Naval presence: European naval forces could contribute to efforts to reopen the Strait of Hormuz, sharing the burden of minesweeping, convoy escort, and maritime security operations.
Economic measures: European enforcement of sanctions, restrictions on Iranian financial transactions, and coordination on oil embargo measures could impose additional pressure on Tehran.
But the limitations of European military capacity are well understood. Most European NATO members struggle to sustain even limited expeditionary operations. After three years of weapons deliveries to Ukraine, European stockpiles are depleted and defense industrial production remains inadequate to demand.
To understand today's headlines, we must look at yesterday's decisions. European defense spending declined for decades after the Cold War, creating dependencies on American military power that are now exploited through transactional diplomacy. European leaders who made those budget choices—prioritizing social spending over defense, assuming American security guarantees would remain regardless of European contributions—now find themselves with limited leverage.
The Ukraine Calculus
From Trump's perspective, Stubb's proposal might appear attractive. The administration faces challenges in the Middle East that European assistance—however limited—could help address. And extracting European commitments on Iran in exchange for continued Ukraine support creates domestic political cover for aid that faces skepticism from Trump's base.

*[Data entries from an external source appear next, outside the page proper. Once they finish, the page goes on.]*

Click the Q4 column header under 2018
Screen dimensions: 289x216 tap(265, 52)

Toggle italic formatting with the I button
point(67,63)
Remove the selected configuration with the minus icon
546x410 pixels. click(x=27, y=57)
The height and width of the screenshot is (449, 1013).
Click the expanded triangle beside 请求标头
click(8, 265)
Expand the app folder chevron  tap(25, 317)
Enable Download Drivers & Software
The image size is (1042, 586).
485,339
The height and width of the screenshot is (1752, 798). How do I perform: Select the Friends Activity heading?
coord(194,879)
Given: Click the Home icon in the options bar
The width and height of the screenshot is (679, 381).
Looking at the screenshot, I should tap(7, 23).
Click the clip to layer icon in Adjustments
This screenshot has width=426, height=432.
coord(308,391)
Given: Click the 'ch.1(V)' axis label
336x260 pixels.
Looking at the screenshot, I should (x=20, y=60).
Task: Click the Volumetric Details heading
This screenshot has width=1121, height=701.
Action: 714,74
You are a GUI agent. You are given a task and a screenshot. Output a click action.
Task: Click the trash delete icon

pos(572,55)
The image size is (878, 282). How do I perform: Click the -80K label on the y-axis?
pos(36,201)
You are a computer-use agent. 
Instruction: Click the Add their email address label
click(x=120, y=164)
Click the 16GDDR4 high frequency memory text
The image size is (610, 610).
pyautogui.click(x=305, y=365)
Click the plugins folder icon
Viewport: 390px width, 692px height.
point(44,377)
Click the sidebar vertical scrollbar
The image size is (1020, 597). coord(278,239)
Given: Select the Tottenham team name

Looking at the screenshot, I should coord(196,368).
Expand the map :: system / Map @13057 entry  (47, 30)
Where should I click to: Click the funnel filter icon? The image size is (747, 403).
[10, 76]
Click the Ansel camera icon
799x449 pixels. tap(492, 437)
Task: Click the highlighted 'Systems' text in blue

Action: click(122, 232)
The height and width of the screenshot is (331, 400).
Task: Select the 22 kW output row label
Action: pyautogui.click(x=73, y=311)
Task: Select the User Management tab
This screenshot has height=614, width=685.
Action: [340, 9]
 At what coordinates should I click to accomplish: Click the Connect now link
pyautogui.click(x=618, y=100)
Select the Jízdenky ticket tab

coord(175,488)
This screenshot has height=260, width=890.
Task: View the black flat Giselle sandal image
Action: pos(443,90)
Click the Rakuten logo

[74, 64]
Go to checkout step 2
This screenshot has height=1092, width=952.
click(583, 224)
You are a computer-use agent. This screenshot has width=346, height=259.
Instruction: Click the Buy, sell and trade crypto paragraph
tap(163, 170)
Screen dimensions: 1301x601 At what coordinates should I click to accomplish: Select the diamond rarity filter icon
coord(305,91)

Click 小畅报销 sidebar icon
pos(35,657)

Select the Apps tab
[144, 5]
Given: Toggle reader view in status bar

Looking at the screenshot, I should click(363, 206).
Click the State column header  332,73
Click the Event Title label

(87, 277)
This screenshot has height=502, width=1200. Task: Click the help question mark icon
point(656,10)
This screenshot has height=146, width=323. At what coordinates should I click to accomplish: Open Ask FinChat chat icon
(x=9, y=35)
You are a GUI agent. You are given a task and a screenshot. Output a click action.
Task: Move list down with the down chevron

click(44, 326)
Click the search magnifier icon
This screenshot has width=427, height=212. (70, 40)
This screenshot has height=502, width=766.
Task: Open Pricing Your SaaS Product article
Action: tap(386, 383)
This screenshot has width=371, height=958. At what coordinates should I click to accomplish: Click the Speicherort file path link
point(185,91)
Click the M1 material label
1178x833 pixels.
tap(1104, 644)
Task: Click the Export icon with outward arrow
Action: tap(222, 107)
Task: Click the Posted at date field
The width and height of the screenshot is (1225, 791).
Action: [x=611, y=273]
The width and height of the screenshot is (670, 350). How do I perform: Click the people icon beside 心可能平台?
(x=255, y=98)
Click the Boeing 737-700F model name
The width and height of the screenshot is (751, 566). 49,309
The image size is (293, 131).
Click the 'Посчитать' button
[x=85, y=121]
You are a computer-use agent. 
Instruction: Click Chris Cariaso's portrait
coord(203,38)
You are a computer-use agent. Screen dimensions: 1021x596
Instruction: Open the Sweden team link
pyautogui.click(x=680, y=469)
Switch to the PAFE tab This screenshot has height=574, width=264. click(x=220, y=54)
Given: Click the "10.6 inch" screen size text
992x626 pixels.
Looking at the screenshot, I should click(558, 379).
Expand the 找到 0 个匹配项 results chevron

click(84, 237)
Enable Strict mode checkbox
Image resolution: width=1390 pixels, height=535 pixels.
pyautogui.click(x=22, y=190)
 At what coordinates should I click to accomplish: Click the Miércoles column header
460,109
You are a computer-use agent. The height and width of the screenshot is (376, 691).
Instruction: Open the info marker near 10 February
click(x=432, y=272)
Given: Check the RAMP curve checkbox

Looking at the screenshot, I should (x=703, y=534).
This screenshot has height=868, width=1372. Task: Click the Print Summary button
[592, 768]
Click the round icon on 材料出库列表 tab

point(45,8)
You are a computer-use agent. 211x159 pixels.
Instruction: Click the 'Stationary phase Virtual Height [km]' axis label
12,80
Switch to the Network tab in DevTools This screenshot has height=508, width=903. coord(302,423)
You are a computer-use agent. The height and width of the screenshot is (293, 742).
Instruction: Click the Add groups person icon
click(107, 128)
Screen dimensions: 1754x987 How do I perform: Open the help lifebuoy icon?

But the proposal also reveals European desperation about American reliability. If Finnish leadership—traditionally among the most Atlanticist voices in European security debates—believes explicit bargaining is necessary to maintain U.S. support for Ukraine, that suggests deep anxiety about American commitment.
This reporter has covered NATO summit meetings in Brussels, Warsaw, and Madrid over the past decade. The alliance's rhetoric has always emphasized shared values, collective defense, and solidarity. Behind closed doors, however, burden-sharing arguments and capability gaps have dominated discussions since long before the Trump administration.
What Stubb has done is make explicit what was previously implicit: Western security cooperation now operates through transactional exchanges rather than shared principles. That candor may be refreshing, but it reflects the erosion of the institutional and normative foundations that sustained the alliance through the Cold War and its aftermath.
The Risk of Linkage
Connecting support for Ukraine to assistance on Iran creates dangerous precedents. If American commitments to European security become conditional on European support for U.S. priorities elsewhere, the entire architecture of transatlantic security becomes contingent and negotiable. Alliance commitments that were once considered foundational—enshrined in treaties and backed by decades of military integration—become subject to political bargaining.
The implications extend beyond Ukraine and Iran. If Washington accepts the principle that NATO mutual defense obligations can be traded for support in other theaters, what prevents similar bargaining over Baltic security, or Polish defense, or any other commitment that adversaries might test?
The Diplomatic Chess Game
Despite these concerns, Stubb's proposal reflects sophisticated diplomatic thinking. By framing European assistance on Iran as tradeable for American support on Ukraine, Finland positions itself as a constructive intermediary trying to bridge transatlantic divisions. The proposal acknowledges Trump administration priorities while attempting to secure continued U.S. engagement in Europe.
Whether the gambit succeeds depends on factors beyond Finnish control: Trump's calculations about both conflicts, domestic American politics, and the trajectory of fighting in both the Middle East and Ukraine. But the fact that such explicit transactional proposals are being made publicly illustrates how fundamentally the nature of Western alliances has shifted.
The grand bargain Stubb proposes may never materialize. But the very proposal reveals the current state of transatlantic relations: alliances built on calculation rather than conviction, cooperation contingent on explicit exchanges, and security guarantees subject to negotiation. That is the reality of Western diplomacy in 2026.